(Stored items from a collection)
==========

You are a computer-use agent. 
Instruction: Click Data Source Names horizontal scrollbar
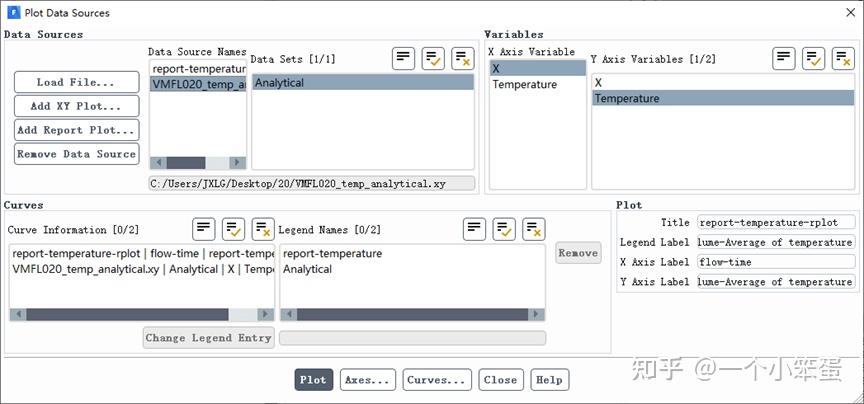191,163
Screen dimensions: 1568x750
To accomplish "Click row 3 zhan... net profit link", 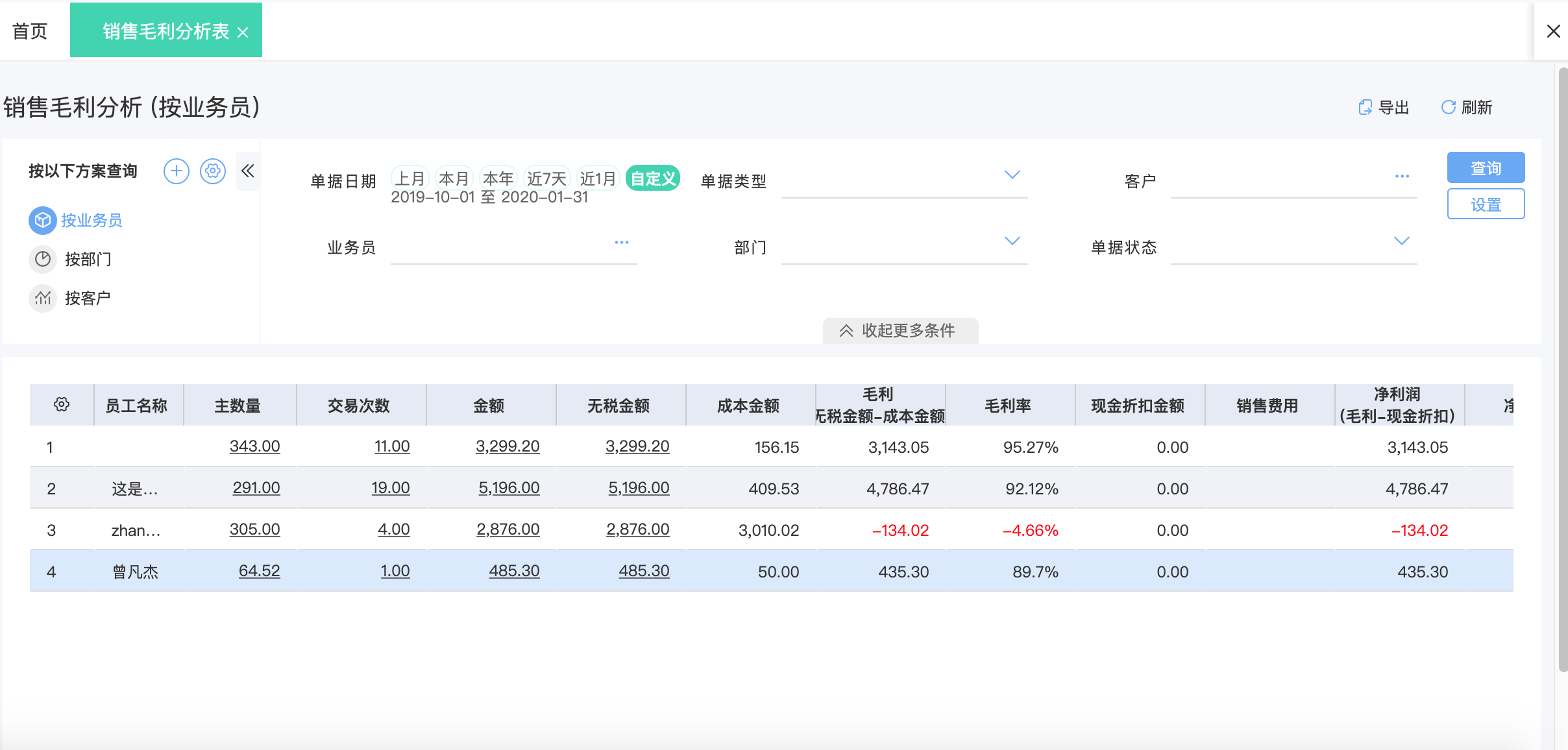I will [x=1421, y=529].
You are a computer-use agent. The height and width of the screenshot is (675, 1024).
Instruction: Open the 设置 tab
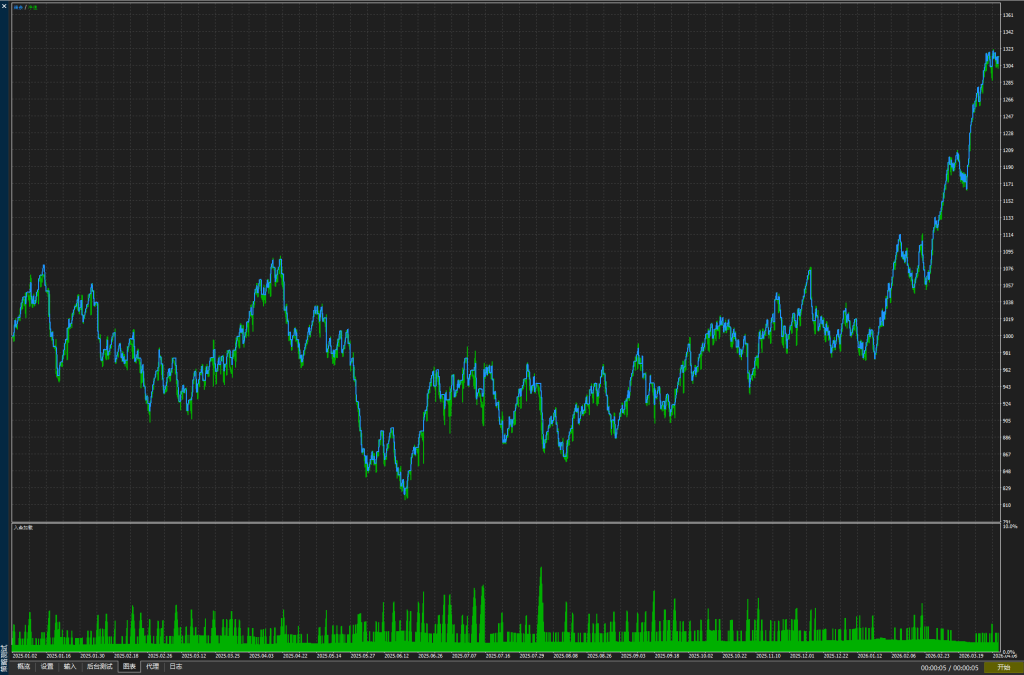(47, 666)
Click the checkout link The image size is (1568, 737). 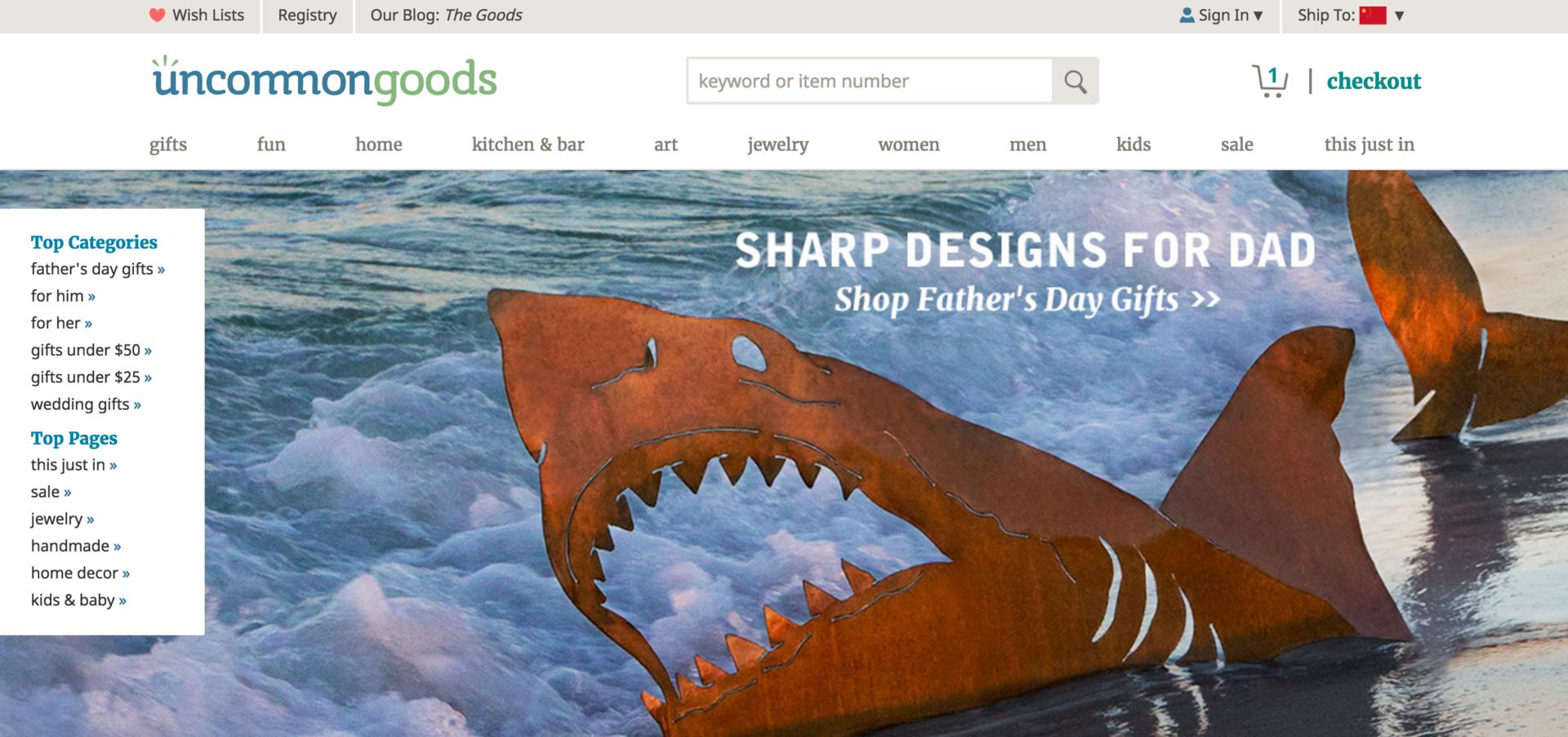coord(1374,81)
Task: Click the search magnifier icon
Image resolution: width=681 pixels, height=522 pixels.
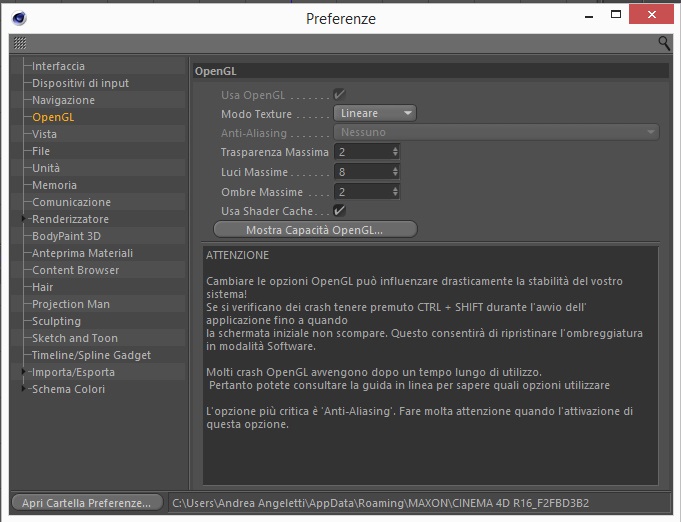Action: [664, 43]
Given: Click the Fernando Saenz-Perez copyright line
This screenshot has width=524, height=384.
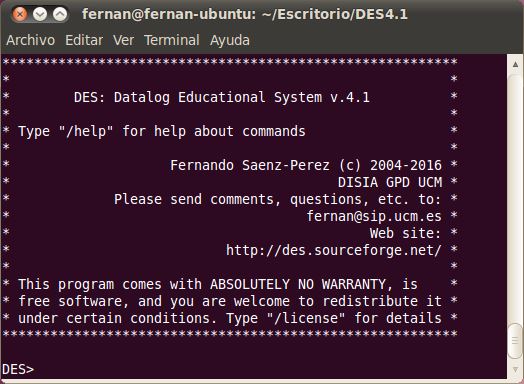Looking at the screenshot, I should point(306,165).
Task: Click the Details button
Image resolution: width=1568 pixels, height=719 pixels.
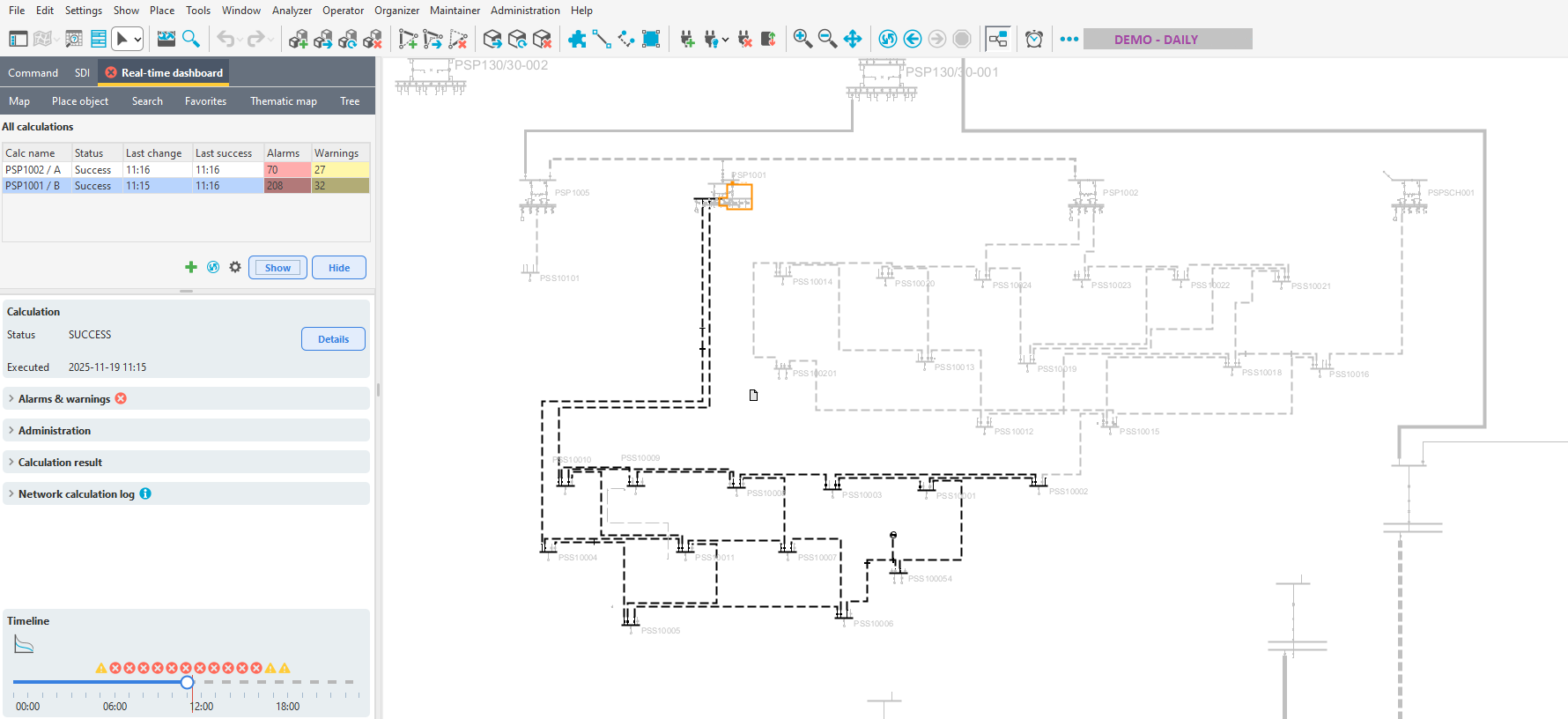Action: point(333,339)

==========

Set exercise -> Pick out each line of the data above that contains the string "width", and copy those lines. Treat uppercase and lowercase letters as different.

The completed task ->
You are a computer-use agent. The height and width of the screenshot is (675, 1024).
Image resolution: width=681 pixels, height=522 pixels.
This screenshot has width=524, height=384.
Image resolution: width=1568 pixels, height=719 pixels.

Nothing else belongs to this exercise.